Stated exercise
Rescale the lines from the line with "This screenshot has height=697, width=1164." to the line with "coord(575,215)", both included, and write all of them out again, requests too. Multiply every coordinate in the answers by 0.8 and round each result to a whole number, with halves rounded up.
* * * * *
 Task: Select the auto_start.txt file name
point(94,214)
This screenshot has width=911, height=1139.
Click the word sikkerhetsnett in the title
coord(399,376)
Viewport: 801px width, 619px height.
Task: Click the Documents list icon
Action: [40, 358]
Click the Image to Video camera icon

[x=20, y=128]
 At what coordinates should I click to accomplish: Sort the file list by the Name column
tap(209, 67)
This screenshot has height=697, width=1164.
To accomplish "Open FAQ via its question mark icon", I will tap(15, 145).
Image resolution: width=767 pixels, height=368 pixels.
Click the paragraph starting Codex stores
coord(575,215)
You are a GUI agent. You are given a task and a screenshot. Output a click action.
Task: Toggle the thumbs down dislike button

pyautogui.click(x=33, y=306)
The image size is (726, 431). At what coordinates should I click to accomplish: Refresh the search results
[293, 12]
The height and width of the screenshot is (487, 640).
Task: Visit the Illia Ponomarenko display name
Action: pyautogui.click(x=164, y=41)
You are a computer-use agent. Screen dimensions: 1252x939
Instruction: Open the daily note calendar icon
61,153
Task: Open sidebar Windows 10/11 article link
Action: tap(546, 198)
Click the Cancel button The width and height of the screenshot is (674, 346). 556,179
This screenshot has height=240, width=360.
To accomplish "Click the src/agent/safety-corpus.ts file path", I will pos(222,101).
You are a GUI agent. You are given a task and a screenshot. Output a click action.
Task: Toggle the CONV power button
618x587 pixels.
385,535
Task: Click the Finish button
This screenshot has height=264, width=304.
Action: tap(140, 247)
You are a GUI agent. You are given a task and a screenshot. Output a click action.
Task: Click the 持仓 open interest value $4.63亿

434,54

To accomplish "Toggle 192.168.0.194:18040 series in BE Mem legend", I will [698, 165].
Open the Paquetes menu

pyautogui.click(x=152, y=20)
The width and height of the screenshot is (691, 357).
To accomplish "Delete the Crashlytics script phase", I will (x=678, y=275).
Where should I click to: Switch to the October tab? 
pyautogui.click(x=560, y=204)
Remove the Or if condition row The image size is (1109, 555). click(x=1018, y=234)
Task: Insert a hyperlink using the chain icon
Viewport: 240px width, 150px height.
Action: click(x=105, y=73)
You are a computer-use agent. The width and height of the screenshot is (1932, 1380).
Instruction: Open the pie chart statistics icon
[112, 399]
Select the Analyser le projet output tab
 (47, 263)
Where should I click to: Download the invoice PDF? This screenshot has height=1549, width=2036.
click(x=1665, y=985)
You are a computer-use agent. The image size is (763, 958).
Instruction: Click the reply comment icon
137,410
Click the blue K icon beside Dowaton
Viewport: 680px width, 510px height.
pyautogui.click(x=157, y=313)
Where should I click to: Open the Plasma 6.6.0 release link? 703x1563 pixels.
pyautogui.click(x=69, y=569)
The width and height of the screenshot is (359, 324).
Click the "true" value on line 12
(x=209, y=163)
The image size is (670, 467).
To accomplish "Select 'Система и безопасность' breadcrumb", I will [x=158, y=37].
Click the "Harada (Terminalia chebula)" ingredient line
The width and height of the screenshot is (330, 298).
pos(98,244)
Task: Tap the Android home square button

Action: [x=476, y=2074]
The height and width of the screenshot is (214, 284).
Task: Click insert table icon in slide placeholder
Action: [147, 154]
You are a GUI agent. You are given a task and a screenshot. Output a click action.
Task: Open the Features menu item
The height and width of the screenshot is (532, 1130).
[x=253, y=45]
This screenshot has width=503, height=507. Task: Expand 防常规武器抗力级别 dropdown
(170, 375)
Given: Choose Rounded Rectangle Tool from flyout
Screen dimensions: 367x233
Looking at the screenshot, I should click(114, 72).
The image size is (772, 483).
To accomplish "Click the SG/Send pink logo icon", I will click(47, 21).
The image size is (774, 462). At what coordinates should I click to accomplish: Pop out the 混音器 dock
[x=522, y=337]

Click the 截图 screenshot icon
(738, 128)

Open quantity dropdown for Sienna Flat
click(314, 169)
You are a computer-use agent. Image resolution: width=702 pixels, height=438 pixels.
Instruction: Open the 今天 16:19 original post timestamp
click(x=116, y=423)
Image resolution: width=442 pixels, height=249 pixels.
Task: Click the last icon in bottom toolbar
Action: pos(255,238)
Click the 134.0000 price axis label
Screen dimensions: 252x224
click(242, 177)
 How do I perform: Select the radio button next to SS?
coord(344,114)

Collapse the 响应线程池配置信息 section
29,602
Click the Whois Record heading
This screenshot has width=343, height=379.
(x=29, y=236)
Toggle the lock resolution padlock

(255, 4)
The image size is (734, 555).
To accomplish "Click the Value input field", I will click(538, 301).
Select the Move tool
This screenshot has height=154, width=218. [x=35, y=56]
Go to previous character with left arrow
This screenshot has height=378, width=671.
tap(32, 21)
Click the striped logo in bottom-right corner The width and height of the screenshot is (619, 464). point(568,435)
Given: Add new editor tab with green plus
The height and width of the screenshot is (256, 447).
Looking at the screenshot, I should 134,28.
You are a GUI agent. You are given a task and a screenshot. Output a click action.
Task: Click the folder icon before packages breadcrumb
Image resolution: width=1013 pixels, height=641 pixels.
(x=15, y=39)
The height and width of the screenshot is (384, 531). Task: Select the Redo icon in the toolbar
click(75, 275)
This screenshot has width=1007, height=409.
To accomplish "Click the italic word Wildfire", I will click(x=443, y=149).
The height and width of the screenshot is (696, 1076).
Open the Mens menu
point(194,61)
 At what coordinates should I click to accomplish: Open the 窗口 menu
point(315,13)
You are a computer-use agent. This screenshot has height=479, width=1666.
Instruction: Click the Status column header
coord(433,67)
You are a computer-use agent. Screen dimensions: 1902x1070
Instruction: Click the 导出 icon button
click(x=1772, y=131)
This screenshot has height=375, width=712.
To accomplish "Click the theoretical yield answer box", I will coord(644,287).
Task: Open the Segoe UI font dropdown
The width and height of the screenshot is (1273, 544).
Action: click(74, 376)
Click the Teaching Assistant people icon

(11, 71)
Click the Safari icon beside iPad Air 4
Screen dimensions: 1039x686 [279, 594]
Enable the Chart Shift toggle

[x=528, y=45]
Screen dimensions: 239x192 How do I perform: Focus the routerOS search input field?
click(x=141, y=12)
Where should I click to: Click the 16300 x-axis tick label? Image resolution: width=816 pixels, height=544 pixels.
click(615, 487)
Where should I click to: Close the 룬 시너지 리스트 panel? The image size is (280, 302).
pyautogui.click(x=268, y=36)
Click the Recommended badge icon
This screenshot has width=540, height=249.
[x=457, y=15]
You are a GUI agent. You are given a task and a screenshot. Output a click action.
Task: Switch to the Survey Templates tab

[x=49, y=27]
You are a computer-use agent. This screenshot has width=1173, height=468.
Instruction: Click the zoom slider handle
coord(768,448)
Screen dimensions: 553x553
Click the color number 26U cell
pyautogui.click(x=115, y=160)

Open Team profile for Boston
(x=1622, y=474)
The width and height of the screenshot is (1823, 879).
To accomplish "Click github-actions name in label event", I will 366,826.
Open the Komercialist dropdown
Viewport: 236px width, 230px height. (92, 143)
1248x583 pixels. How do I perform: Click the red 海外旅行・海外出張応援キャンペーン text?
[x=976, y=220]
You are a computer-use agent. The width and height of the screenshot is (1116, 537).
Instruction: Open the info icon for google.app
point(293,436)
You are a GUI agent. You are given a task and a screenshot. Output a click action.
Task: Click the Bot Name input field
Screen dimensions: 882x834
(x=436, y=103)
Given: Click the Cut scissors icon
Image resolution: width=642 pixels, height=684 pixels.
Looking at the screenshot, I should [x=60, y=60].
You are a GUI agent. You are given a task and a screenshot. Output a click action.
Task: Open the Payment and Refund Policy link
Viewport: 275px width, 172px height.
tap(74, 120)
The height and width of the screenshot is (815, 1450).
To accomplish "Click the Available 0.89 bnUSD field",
* * * * *
Worked answer
This screenshot has height=697, width=1164.
To accomplish "Open FAQ via its question mark icon", I will tap(12, 116).
Image resolution: width=767 pixels, height=368 pixels.
Click the paragraph starting Codex stores
coord(460,172)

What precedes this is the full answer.